Suara Apollo terdengar ringan dan jahil dalam kepala Aria.
Tubuh Aria langsung menegang. Tangan yang tadi membelai rambut Sho, kini berhenti di tengah jalan.
“Mungkin ini pertama kalinya aku melihatmu begitu tenang, Aria. Lihat dirimu, bahkan sisi tomboy-mu bersembunyi di balik pipi merah itu.”
Aria mematung. Tatapannya kosong, pipinya mulai memanas.
“Astaga... Jangan bilang kau menikmati ini?” lanjut Apollo, tak henti menggoda.
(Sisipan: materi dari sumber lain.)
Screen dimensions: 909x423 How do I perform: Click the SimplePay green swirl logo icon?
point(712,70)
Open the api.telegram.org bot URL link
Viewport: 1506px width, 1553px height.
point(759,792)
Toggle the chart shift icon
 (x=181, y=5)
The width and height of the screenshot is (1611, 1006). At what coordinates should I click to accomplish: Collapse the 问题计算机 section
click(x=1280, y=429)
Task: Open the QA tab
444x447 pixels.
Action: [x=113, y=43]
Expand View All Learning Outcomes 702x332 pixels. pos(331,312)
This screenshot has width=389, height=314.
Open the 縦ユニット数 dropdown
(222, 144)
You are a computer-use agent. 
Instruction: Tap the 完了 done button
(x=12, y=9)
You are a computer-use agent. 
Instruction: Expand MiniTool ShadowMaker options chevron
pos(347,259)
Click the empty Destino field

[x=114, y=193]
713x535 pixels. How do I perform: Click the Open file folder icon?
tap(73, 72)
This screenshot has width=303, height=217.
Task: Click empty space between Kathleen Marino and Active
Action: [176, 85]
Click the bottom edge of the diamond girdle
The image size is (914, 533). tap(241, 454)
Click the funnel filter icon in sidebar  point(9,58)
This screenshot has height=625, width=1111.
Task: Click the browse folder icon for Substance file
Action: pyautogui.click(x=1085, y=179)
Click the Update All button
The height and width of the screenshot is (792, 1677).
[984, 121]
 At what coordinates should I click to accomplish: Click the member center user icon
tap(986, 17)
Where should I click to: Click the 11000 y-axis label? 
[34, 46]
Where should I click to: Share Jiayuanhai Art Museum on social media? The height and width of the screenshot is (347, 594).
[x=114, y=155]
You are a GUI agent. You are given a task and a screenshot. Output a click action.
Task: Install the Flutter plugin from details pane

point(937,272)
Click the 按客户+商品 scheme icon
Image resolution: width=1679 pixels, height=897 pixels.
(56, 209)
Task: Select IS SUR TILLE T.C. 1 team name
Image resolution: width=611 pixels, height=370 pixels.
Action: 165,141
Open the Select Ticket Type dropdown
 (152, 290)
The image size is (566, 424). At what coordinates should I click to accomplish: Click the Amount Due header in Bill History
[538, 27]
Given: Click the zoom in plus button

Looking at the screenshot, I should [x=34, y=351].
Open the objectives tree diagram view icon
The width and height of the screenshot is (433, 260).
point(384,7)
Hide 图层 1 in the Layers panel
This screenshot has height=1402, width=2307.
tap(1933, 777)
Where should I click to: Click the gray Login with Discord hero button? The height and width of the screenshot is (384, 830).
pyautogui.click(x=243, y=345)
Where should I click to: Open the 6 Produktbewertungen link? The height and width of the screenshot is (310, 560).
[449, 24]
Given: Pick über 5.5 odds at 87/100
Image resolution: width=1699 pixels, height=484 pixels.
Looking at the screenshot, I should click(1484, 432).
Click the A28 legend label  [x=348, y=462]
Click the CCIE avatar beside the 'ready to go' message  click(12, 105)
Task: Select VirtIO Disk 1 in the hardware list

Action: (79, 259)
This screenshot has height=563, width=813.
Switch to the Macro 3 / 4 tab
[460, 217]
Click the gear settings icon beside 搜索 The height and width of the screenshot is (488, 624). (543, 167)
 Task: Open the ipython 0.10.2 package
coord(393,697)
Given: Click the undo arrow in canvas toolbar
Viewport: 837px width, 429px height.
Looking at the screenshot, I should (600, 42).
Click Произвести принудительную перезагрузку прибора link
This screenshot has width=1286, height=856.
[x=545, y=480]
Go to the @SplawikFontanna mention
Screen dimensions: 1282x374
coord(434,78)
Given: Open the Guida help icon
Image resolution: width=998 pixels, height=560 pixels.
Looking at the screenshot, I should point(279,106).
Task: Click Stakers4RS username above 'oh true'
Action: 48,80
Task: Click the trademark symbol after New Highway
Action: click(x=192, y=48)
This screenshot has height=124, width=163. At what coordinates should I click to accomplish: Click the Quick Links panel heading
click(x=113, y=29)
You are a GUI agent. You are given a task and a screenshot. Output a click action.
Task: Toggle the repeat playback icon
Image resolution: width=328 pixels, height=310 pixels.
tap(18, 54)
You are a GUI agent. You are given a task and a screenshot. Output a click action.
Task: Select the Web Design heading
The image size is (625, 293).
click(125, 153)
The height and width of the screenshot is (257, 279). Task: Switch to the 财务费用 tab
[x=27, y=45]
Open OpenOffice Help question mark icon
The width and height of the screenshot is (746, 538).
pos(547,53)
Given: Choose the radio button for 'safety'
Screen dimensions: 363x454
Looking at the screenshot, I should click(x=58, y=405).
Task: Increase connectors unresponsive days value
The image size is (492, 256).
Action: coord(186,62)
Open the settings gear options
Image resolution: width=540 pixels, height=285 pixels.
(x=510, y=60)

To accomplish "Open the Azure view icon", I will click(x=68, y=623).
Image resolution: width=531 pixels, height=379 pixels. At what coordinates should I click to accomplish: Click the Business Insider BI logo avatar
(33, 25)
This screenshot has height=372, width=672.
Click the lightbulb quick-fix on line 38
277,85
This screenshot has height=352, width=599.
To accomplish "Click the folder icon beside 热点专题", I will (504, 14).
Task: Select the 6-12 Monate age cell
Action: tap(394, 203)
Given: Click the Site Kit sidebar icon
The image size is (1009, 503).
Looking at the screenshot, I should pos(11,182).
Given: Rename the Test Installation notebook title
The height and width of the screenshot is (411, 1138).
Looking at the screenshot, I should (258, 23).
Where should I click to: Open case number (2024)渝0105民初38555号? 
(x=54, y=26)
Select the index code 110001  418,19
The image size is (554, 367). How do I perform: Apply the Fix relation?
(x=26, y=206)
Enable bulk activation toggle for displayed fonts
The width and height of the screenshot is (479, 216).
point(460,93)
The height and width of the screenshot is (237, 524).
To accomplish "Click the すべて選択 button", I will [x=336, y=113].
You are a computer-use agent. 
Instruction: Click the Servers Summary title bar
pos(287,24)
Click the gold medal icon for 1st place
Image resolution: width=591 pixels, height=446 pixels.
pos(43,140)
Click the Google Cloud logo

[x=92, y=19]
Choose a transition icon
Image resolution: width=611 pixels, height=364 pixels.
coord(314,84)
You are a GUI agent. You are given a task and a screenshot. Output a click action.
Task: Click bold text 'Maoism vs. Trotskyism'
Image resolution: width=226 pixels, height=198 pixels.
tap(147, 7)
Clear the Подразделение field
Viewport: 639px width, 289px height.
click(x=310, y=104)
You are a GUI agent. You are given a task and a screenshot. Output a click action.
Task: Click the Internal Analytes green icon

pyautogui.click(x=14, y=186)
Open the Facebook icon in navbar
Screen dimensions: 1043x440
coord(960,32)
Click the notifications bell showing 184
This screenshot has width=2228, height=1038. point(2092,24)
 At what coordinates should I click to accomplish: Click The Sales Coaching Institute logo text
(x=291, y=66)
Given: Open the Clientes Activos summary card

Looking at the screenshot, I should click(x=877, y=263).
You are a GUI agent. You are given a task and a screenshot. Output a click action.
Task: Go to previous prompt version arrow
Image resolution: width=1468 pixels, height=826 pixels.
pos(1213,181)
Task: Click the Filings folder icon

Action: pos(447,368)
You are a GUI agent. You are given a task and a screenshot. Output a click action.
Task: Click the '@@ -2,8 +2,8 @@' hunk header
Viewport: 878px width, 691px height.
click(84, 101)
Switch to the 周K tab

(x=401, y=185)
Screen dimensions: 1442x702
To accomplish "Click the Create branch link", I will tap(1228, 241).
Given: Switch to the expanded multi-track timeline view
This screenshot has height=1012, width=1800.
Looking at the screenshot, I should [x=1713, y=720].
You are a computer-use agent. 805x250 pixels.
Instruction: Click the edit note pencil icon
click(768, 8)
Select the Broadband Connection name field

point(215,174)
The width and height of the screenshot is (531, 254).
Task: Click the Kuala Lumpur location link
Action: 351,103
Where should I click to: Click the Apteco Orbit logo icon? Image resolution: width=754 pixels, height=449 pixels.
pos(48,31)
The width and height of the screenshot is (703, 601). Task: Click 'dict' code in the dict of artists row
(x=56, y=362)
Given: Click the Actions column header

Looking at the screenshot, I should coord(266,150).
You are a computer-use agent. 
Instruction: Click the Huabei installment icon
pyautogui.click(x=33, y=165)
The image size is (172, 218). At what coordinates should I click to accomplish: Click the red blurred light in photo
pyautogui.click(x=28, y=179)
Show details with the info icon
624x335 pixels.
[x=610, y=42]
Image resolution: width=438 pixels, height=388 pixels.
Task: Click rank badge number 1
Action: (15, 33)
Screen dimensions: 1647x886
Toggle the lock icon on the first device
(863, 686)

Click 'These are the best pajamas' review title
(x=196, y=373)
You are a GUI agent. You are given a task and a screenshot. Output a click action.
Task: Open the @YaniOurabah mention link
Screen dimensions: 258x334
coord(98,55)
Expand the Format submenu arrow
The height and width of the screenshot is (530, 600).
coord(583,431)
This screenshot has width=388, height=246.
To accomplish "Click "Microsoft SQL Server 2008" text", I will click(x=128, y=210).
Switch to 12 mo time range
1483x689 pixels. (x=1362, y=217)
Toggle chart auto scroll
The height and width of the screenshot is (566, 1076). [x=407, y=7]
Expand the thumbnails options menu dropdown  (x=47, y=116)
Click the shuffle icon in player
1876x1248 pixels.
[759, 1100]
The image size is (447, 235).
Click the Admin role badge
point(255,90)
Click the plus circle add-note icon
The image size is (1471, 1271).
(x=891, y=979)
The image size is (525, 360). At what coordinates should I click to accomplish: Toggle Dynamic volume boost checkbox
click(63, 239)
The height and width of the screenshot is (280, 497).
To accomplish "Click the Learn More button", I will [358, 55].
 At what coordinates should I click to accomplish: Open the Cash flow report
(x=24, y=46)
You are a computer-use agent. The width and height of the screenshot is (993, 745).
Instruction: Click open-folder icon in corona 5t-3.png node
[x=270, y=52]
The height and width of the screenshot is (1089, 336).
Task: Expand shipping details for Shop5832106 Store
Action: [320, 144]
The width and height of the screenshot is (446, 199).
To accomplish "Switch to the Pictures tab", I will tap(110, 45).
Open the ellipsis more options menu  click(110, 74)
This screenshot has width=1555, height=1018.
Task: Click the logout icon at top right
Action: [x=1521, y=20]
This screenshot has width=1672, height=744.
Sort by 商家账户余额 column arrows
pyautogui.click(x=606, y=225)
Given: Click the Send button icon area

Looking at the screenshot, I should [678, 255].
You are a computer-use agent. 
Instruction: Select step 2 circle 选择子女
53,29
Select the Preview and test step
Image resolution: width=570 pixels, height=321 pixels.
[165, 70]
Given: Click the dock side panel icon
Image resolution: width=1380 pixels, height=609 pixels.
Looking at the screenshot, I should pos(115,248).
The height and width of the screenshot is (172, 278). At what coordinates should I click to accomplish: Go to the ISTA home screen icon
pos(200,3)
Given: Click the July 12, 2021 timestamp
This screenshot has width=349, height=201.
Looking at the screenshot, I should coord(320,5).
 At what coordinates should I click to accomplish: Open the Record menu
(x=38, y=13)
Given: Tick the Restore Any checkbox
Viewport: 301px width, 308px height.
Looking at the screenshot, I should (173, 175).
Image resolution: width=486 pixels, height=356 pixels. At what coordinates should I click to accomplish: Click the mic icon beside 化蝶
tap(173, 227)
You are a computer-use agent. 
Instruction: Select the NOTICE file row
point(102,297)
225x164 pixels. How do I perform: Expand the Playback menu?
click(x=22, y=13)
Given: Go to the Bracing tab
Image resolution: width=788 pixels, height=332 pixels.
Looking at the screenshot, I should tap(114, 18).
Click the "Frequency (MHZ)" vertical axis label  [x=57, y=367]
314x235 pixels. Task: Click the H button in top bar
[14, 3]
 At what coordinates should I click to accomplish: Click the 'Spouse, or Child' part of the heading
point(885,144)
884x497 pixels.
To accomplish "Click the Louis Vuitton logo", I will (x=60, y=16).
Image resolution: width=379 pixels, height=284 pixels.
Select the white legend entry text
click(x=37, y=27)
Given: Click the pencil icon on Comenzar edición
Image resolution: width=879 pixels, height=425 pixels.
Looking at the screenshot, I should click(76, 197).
“A-Apollo... Diamlah...” gumam Aria sangat pelan, nyaris tak terdengar. Ia menunduk, melihat wajah Sho yang masih terlelap, benar-benar tak sadar bahwa dirinya telah menimbulkan kehebohan dalam hati gadis itu.
“Hati-hati, Aria. Nanti kalau dia bangun dan melihatmu seperti itu, siapa tahu dia salah paham—atau malah berharap lebih?”
Apollo tertawa pelan.
Pipi Aria kini merah menyala. Ia buru-buru mengalihkan pandangan ke luar jendela, berusaha fokus pada langit malam dan bintang-bintang yang mulai menghiasi cakrawala. Tapi tidak peduli ke mana pun ia memandang, sensasi hangat di pangkuannya dan suara nakal Apollo di pikirannya tak bisa ia abaikan.
“Kencan siang, dan sekarang dia tidur di pangkuanmu... Romantis sekali, bukan?”
Aria menggigit bibirnya. Jantungnya berdebar terlalu cepat untuk ukuran perjalanan yang seharusnya tenang.
Namun, di tengah kekacauan emosinya sendiri, Aria tidak bergerak sedikit pun. Ia membiarkan Sho tetap tidur di situ—di tempat yang kini terasa seperti wilayah paling berbahaya... dan paling nyaman.
---
Waktu berlalu tanpa terasa. Cahaya bulan menggantung tinggi di langit, menebarkan sinar pucat ke atas tanah berumput yang sepi dan sunyi. Roda kereta akhirnya berhenti dengan suara berhenti yang lembut, dan suara kusir yang berat memecah keheningan malam.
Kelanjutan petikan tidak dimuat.